Written instruction >>
Reproduce the material below line for line, without changing a character.

Dataset >>

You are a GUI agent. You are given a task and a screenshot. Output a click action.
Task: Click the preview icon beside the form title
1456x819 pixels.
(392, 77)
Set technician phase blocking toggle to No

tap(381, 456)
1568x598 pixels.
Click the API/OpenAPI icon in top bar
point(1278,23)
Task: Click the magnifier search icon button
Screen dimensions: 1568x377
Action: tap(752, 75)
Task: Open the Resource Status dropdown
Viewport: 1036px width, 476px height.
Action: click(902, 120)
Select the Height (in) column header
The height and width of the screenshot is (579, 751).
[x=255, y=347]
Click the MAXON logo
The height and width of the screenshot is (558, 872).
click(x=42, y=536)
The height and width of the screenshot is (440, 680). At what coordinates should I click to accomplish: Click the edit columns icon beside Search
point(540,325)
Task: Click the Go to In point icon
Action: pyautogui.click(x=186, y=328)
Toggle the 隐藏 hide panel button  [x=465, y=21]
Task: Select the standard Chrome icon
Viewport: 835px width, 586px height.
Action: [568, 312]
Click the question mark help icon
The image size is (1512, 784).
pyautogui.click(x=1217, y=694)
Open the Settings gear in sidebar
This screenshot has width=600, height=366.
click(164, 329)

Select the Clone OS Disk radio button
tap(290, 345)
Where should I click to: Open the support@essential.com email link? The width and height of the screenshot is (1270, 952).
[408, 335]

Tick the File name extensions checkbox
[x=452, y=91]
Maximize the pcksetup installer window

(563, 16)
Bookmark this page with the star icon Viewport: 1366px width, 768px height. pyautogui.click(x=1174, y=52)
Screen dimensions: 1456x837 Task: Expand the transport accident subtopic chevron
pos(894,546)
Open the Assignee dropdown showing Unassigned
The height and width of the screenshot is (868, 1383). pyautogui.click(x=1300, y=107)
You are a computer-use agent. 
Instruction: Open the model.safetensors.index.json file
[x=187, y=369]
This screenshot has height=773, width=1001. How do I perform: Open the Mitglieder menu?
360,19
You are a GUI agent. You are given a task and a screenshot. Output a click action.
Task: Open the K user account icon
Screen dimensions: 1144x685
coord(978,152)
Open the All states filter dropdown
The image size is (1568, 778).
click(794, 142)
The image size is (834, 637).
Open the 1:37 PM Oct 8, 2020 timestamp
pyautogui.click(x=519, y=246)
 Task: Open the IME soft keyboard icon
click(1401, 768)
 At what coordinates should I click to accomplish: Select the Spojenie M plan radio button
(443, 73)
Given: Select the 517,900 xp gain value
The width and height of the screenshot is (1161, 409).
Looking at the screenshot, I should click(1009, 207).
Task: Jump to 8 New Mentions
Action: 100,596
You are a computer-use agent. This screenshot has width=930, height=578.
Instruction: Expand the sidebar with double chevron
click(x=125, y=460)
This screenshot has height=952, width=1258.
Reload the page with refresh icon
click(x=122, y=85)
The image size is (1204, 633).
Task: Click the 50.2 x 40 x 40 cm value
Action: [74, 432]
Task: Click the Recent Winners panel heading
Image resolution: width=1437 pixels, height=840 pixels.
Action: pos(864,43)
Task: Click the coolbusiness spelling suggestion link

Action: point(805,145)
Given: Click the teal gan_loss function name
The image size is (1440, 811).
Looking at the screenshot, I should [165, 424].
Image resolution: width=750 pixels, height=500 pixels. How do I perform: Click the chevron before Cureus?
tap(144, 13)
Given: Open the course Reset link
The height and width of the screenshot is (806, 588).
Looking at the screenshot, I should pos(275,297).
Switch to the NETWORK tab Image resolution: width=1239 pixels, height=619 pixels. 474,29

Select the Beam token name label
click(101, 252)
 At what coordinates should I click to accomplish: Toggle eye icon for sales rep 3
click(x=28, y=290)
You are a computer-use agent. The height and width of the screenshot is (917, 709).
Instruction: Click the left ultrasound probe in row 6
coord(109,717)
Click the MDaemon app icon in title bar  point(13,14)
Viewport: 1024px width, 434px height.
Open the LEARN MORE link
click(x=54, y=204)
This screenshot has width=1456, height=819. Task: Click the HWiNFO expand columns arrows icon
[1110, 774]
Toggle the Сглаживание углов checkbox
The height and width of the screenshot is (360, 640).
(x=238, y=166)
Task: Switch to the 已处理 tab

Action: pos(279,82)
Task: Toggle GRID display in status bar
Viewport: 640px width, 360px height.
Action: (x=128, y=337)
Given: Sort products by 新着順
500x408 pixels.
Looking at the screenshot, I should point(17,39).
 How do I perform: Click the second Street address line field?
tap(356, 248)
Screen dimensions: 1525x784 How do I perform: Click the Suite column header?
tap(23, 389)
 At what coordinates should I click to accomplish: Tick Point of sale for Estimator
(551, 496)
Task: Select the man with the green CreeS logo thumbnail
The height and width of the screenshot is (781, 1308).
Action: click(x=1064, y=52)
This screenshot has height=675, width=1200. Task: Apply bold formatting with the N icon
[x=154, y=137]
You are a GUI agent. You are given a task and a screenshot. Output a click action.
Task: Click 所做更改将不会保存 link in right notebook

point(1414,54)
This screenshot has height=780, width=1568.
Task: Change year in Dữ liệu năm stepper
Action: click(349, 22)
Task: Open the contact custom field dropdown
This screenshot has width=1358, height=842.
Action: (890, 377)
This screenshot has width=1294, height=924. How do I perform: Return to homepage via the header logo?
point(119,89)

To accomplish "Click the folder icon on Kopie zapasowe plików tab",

Written solution >>
You are a GUI agent. You are given a task and a screenshot. Output a click action.
Task: Click the preview icon beside the form title
1456x819 pixels.
(392, 77)
Set technician phase blocking toggle to No

tap(381, 456)
1568x598 pixels.
Click the API/OpenAPI icon in top bar
point(1278,23)
Task: Click the magnifier search icon button
Screen dimensions: 1568x377
Action: tap(752, 75)
Task: Open the Resource Status dropdown
Viewport: 1036px width, 476px height.
Action: click(902, 120)
Select the Height (in) column header
The height and width of the screenshot is (579, 751).
[x=255, y=347]
Click the MAXON logo
The height and width of the screenshot is (558, 872).
click(x=42, y=536)
The height and width of the screenshot is (440, 680). At what coordinates should I click to accomplish: Click the edit columns icon beside Search
point(540,325)
Task: Click the Go to In point icon
Action: pyautogui.click(x=186, y=328)
Toggle the 隐藏 hide panel button  [x=465, y=21]
Task: Select the standard Chrome icon
Viewport: 835px width, 586px height.
Action: [568, 312]
Click the question mark help icon
The image size is (1512, 784).
pyautogui.click(x=1217, y=694)
Open the Settings gear in sidebar
This screenshot has width=600, height=366.
click(164, 329)

Select the Clone OS Disk radio button
tap(290, 345)
Where should I click to: Open the support@essential.com email link? The width and height of the screenshot is (1270, 952).
[408, 335]

Tick the File name extensions checkbox
[x=452, y=91]
Maximize the pcksetup installer window

(563, 16)
Bookmark this page with the star icon Viewport: 1366px width, 768px height. pyautogui.click(x=1174, y=52)
Screen dimensions: 1456x837 Task: Expand the transport accident subtopic chevron
pos(894,546)
Open the Assignee dropdown showing Unassigned
The height and width of the screenshot is (868, 1383). pyautogui.click(x=1300, y=107)
You are a computer-use agent. 
Instruction: Open the model.safetensors.index.json file
[x=187, y=369]
This screenshot has height=773, width=1001. How do I perform: Open the Mitglieder menu?
360,19
You are a GUI agent. You are given a task and a screenshot. Output a click action.
Task: Open the K user account icon
Screen dimensions: 1144x685
coord(978,152)
Open the All states filter dropdown
The image size is (1568, 778).
click(794, 142)
The image size is (834, 637).
Open the 1:37 PM Oct 8, 2020 timestamp
pyautogui.click(x=519, y=246)
 Task: Open the IME soft keyboard icon
click(1401, 768)
 At what coordinates should I click to accomplish: Select the Spojenie M plan radio button
(443, 73)
Given: Select the 517,900 xp gain value
The width and height of the screenshot is (1161, 409).
Looking at the screenshot, I should click(1009, 207).
Task: Jump to 8 New Mentions
Action: 100,596
You are a computer-use agent. This screenshot has width=930, height=578.
Instruction: Expand the sidebar with double chevron
click(x=125, y=460)
This screenshot has height=952, width=1258.
Reload the page with refresh icon
click(x=122, y=85)
The image size is (1204, 633).
Task: Click the 50.2 x 40 x 40 cm value
Action: [74, 432]
Task: Click the Recent Winners panel heading
Image resolution: width=1437 pixels, height=840 pixels.
Action: pos(864,43)
Task: Click the coolbusiness spelling suggestion link

Action: point(805,145)
Given: Click the teal gan_loss function name
The image size is (1440, 811).
Looking at the screenshot, I should [165, 424].
Image resolution: width=750 pixels, height=500 pixels. How do I perform: Click the chevron before Cureus?
tap(144, 13)
Given: Open the course Reset link
The height and width of the screenshot is (806, 588).
Looking at the screenshot, I should pos(275,297).
Switch to the NETWORK tab Image resolution: width=1239 pixels, height=619 pixels. 474,29

Select the Beam token name label
click(101, 252)
 At what coordinates should I click to accomplish: Toggle eye icon for sales rep 3
click(x=28, y=290)
You are a computer-use agent. The height and width of the screenshot is (917, 709).
Instruction: Click the left ultrasound probe in row 6
coord(109,717)
Click the MDaemon app icon in title bar  point(13,14)
Viewport: 1024px width, 434px height.
Open the LEARN MORE link
click(x=54, y=204)
This screenshot has width=1456, height=819. Task: Click the HWiNFO expand columns arrows icon
[1110, 774]
Toggle the Сглаживание углов checkbox
The height and width of the screenshot is (360, 640).
(x=238, y=166)
Task: Switch to the 已处理 tab

Action: pos(279,82)
Task: Toggle GRID display in status bar
Viewport: 640px width, 360px height.
Action: (x=128, y=337)
Given: Sort products by 新着順
500x408 pixels.
Looking at the screenshot, I should point(17,39).
 How do I perform: Click the second Street address line field?
tap(356, 248)
Screen dimensions: 1525x784 How do I perform: Click the Suite column header?
tap(23, 389)
 At what coordinates should I click to accomplish: Tick Point of sale for Estimator
(551, 496)
Task: Select the man with the green CreeS logo thumbnail
The height and width of the screenshot is (781, 1308).
Action: click(x=1064, y=52)
This screenshot has height=675, width=1200. Task: Apply bold formatting with the N icon
[x=154, y=137]
You are a GUI agent. You are given a task and a screenshot. Output a click action.
Task: Click 所做更改将不会保存 link in right notebook

point(1414,54)
This screenshot has height=780, width=1568.
Task: Change year in Dữ liệu năm stepper
Action: click(349, 22)
Task: Open the contact custom field dropdown
This screenshot has width=1358, height=842.
Action: (890, 377)
This screenshot has width=1294, height=924. How do I perform: Return to homepage via the header logo?
point(119,89)

To accomplish "Click the folder icon on Kopie zapasowe plików tab",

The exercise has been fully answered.